▸ **Collection entries**:

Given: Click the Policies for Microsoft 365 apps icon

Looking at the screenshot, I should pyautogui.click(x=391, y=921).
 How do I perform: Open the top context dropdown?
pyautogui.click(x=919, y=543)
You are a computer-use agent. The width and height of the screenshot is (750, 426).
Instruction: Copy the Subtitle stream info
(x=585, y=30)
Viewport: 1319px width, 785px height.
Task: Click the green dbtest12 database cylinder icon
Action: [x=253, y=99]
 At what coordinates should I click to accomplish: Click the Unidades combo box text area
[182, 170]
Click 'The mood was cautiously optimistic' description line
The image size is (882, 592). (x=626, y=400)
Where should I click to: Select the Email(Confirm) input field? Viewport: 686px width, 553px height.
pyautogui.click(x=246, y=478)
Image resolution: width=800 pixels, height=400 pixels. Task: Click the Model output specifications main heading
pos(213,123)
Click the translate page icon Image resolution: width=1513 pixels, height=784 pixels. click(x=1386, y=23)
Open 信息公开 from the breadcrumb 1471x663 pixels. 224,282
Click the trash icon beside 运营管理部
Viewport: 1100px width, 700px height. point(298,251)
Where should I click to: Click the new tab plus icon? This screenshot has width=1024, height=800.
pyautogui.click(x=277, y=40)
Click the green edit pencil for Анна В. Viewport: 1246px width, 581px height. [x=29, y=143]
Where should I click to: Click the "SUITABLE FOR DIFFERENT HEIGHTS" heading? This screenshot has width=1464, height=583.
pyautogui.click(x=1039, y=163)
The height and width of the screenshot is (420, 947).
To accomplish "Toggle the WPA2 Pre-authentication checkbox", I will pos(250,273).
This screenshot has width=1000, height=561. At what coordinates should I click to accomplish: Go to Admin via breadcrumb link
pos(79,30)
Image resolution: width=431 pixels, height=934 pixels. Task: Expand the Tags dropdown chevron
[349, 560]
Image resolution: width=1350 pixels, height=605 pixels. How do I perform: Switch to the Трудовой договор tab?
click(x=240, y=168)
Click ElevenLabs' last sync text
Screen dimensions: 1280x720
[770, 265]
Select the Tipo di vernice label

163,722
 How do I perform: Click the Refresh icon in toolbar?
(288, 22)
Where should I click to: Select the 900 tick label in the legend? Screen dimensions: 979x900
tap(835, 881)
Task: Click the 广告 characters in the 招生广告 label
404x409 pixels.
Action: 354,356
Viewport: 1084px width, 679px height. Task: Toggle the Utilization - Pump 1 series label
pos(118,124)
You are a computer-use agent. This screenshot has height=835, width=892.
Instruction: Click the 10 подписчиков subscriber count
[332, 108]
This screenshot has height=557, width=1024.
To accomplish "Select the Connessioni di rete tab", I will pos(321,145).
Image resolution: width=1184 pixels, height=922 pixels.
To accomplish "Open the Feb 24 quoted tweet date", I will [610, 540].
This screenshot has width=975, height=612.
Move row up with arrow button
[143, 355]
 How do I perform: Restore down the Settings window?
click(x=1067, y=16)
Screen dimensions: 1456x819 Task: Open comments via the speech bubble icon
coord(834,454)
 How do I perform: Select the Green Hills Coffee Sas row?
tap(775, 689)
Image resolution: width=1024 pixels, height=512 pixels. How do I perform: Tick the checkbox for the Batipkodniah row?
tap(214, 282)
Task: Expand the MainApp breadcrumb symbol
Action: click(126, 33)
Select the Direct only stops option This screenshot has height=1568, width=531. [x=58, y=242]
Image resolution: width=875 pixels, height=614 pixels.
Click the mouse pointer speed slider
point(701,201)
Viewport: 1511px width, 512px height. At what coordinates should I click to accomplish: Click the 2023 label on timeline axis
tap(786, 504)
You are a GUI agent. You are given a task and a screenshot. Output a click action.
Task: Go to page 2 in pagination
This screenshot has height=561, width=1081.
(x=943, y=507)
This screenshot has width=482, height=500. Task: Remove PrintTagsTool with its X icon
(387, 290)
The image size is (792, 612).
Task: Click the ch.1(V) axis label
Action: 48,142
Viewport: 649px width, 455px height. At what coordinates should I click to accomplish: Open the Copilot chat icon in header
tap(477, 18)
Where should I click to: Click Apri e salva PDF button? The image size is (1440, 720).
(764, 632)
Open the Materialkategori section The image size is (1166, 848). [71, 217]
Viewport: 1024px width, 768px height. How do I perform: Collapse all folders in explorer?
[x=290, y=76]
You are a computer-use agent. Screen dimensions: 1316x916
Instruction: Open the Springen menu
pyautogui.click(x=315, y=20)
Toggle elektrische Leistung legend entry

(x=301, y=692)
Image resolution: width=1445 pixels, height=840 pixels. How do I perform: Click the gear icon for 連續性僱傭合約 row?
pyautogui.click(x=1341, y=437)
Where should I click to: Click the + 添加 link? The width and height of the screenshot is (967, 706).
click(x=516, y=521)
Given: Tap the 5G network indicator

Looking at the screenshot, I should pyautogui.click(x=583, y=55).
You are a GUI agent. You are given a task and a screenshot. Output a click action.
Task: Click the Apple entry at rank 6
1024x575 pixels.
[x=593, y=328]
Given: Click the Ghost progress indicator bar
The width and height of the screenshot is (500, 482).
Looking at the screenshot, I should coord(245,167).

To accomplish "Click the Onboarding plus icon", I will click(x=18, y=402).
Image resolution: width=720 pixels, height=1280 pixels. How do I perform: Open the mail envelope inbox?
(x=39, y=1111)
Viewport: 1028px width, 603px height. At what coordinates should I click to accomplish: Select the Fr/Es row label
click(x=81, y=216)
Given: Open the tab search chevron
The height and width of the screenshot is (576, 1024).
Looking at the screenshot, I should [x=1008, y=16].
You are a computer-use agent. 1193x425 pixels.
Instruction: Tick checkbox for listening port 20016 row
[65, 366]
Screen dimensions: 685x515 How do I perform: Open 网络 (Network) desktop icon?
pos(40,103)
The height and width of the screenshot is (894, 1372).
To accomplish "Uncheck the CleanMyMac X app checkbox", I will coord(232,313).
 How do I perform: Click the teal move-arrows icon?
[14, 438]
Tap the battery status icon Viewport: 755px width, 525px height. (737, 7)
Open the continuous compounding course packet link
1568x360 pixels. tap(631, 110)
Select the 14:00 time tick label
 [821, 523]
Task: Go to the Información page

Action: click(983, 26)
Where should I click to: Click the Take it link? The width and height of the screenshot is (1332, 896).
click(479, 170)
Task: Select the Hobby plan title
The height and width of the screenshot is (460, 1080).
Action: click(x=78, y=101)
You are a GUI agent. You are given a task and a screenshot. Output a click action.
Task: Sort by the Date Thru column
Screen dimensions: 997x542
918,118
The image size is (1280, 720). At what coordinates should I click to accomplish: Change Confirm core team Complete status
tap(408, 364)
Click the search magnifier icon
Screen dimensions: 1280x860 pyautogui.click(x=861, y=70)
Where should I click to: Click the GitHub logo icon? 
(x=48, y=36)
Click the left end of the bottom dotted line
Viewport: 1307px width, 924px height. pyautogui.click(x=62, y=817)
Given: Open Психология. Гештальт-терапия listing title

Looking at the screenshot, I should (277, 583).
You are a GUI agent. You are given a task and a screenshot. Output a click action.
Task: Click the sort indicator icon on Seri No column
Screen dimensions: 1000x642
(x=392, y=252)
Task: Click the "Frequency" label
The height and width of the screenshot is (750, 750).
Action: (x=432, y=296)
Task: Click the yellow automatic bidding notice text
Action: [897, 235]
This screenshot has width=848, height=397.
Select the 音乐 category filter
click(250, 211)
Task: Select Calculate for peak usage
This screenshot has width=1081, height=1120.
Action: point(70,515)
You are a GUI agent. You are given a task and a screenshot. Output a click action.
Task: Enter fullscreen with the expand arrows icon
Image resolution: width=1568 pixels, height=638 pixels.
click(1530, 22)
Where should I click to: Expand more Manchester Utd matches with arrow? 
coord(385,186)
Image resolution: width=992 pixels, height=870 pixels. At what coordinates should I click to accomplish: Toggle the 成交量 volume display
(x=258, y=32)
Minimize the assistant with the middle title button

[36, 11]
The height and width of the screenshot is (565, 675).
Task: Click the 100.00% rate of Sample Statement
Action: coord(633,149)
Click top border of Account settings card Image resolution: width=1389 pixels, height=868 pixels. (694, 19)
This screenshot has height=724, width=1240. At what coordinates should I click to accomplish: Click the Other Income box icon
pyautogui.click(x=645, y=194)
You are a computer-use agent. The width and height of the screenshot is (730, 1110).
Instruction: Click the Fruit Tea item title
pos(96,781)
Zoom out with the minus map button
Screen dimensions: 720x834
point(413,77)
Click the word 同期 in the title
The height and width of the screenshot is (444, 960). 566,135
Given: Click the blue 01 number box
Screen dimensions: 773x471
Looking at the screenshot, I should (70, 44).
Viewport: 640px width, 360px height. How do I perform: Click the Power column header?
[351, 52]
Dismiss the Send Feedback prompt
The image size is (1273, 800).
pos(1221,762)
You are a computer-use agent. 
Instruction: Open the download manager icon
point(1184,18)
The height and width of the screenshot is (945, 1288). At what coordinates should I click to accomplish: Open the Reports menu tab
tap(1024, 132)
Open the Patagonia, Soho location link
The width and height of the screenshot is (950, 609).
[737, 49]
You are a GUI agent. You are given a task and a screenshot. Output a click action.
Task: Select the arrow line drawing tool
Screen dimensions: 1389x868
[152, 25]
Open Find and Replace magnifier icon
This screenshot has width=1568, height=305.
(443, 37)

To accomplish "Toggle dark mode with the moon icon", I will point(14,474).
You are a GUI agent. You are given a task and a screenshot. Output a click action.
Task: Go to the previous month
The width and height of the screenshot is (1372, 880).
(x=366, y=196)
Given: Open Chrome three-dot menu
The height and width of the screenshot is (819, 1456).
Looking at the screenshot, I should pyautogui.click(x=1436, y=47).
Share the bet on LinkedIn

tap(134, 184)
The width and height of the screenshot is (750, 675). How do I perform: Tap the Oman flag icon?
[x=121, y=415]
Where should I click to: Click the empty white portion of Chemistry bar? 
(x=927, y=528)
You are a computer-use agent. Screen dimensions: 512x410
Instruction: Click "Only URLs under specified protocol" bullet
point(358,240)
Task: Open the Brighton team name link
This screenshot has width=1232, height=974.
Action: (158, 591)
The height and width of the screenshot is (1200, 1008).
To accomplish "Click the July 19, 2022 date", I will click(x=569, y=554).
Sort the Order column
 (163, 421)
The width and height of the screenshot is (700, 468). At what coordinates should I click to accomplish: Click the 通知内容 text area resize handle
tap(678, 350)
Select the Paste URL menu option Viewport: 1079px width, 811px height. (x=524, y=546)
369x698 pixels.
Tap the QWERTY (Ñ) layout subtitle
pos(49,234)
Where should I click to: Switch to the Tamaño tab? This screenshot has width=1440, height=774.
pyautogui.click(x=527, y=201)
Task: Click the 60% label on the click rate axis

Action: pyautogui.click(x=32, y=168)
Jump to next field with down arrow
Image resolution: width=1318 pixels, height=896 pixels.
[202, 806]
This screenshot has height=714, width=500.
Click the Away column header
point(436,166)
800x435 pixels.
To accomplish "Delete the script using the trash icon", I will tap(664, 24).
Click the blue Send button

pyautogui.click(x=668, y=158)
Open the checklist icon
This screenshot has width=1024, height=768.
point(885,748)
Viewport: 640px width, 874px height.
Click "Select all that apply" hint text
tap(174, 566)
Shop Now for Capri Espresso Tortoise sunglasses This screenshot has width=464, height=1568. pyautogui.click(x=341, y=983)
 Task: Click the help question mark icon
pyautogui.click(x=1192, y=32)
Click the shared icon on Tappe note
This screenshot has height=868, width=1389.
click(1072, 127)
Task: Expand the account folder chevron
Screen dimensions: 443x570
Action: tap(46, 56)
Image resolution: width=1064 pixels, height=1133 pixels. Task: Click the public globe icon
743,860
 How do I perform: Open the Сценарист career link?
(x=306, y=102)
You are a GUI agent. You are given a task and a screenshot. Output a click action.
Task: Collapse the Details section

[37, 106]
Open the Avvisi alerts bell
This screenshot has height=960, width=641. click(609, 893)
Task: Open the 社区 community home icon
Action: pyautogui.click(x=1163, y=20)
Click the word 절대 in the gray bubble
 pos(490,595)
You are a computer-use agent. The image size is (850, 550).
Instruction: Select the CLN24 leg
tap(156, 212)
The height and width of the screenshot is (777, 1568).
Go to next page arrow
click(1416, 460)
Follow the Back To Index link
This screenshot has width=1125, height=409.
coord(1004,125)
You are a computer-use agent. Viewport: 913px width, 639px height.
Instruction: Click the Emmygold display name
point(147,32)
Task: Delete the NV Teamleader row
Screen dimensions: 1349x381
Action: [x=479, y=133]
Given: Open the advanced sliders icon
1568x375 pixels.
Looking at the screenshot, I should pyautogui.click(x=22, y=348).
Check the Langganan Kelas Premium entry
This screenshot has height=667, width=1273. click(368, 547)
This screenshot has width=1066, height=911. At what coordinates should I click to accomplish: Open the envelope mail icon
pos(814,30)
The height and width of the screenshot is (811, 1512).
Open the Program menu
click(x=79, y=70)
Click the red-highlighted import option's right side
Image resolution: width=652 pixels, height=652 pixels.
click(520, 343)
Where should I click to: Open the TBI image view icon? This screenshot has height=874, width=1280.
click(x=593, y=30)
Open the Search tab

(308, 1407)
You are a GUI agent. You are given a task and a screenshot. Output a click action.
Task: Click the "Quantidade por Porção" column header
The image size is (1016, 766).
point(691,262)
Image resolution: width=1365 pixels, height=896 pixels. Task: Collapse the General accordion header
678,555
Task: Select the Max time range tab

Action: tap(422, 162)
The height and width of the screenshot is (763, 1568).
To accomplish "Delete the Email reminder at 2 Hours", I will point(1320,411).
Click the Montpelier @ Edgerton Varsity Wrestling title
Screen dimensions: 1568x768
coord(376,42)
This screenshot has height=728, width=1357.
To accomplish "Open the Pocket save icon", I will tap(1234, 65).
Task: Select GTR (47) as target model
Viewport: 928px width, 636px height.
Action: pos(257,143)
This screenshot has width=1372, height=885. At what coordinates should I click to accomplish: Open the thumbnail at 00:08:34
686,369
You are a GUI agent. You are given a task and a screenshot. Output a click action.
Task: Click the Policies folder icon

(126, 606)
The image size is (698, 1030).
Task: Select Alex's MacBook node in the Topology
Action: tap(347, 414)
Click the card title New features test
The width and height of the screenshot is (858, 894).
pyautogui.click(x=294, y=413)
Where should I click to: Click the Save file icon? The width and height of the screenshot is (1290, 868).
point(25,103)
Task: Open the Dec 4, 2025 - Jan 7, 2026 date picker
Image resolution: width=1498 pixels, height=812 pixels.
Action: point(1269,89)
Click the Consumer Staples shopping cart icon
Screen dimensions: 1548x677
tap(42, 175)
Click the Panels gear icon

▸ **ACTION ITEM**: Each line holding the word "computer" must be copied from the data.

▸ **REPLY**:
You are a computer-use agent. The width and height of the screenshot is (750, 426).
You are a computer-use agent. This screenshot has height=835, width=892.
You are a computer-use agent. Screen dimensions: 1316x916
You are a computer-use agent. 1193x425 pixels.
You are a computer-use agent. The width and height of the screenshot is (730, 1110).
You are a computer-use agent. 
You are a computer-use agent. Screen dimensions: 512x410
You are a computer-use agent. The image size is (850, 550).
You are a computer-use agent. Viewport: 913px width, 639px height.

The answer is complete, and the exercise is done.